Data extracted from a collection:
+===+
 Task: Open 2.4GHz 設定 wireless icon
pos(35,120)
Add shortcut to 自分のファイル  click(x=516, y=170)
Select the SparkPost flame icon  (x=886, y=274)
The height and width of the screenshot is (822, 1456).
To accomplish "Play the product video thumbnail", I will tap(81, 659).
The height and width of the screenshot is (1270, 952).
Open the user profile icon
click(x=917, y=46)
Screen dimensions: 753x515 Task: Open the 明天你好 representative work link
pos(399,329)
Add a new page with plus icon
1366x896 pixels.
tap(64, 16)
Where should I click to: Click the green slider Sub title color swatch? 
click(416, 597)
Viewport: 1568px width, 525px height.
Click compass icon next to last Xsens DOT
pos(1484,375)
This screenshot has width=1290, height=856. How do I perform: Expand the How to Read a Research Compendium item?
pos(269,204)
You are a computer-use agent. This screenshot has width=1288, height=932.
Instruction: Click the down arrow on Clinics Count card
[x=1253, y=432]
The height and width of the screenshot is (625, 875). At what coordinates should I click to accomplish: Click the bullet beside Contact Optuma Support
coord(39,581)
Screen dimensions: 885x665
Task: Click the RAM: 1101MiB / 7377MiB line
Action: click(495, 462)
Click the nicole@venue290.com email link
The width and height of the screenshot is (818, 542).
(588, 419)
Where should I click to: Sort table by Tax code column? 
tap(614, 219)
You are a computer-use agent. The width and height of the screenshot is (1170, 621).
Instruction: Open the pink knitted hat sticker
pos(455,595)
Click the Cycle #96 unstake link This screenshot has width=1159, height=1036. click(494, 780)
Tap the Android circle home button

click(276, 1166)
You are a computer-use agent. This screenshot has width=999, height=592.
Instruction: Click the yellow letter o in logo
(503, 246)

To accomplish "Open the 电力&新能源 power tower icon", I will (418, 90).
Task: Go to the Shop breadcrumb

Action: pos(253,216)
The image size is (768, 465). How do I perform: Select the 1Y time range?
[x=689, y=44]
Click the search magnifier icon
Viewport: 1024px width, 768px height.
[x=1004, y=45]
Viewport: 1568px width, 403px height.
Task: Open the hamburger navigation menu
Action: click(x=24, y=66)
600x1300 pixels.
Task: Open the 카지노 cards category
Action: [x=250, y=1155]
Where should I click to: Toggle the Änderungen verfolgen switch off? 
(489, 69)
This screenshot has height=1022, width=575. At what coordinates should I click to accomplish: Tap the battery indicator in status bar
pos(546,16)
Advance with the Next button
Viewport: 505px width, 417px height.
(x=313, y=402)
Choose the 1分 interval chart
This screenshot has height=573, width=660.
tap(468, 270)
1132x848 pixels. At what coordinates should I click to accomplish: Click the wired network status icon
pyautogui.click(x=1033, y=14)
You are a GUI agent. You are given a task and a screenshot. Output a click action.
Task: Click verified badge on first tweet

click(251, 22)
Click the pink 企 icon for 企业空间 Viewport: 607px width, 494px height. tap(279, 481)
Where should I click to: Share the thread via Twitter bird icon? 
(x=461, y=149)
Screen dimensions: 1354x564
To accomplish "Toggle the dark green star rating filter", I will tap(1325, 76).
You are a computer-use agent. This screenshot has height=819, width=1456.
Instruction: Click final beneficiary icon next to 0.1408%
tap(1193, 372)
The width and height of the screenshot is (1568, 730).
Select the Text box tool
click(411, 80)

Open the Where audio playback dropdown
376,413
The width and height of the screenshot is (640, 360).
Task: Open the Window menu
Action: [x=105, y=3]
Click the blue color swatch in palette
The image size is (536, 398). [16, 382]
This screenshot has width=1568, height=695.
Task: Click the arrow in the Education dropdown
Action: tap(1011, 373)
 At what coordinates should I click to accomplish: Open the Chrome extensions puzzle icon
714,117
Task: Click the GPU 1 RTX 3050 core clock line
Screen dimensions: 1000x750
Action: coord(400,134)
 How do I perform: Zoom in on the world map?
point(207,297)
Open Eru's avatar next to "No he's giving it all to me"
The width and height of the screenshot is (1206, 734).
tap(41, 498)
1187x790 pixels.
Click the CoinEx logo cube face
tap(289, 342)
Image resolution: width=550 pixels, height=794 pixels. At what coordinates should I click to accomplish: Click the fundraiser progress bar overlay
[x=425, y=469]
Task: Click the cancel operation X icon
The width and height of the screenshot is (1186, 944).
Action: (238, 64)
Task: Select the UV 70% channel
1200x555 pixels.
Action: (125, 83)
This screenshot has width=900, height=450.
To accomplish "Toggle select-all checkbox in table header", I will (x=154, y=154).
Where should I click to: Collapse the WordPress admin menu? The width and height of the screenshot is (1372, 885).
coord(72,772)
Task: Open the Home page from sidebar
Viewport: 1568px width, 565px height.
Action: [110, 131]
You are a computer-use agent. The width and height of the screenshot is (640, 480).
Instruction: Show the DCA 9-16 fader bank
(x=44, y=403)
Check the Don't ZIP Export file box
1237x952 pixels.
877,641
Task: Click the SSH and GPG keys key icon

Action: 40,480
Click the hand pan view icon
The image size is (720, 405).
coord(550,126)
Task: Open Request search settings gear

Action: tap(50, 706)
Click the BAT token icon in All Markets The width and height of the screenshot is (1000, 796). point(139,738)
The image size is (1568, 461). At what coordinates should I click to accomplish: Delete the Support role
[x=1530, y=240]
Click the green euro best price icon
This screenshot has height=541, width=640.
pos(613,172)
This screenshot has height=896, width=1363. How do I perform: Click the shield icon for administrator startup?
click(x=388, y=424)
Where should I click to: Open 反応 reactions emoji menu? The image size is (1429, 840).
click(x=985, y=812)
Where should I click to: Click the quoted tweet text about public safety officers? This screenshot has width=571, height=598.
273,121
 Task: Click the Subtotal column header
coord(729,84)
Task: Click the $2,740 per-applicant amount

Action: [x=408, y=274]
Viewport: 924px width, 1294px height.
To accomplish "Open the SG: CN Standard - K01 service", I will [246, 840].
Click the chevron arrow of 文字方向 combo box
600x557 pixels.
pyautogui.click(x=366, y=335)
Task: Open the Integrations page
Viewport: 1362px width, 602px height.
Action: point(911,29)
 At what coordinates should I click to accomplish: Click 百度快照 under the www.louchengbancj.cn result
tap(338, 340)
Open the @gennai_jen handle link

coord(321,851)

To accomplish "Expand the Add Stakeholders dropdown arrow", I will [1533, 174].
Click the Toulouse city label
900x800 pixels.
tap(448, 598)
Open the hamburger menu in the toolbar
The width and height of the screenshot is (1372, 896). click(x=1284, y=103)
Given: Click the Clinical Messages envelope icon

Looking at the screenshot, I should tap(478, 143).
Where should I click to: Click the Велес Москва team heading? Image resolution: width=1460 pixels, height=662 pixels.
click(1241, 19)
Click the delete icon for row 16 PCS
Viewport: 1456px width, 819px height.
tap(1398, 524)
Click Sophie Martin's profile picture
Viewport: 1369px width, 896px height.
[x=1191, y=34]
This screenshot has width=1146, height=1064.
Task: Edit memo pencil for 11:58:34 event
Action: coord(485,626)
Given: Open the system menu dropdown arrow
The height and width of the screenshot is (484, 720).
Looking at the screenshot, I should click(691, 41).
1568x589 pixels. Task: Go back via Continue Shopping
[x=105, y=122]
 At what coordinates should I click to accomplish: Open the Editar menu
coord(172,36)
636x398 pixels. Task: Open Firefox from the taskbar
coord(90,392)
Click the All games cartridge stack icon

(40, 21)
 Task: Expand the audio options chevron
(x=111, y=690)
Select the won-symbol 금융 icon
+===+
*Instructions to follow*
Which lines above hold the string "computer"? Show each of them.

*Answer for this exercise*
You are a computer-use agent. This screenshot has width=1288, height=932.
You are a computer-use agent. The width and height of the screenshot is (1170, 621).
You are a computer-use agent. This screenshot has width=999, height=592.
You are a computer-use agent. This screenshot has height=819, width=1456.
You are a computer-use agent. The width and height of the screenshot is (640, 480).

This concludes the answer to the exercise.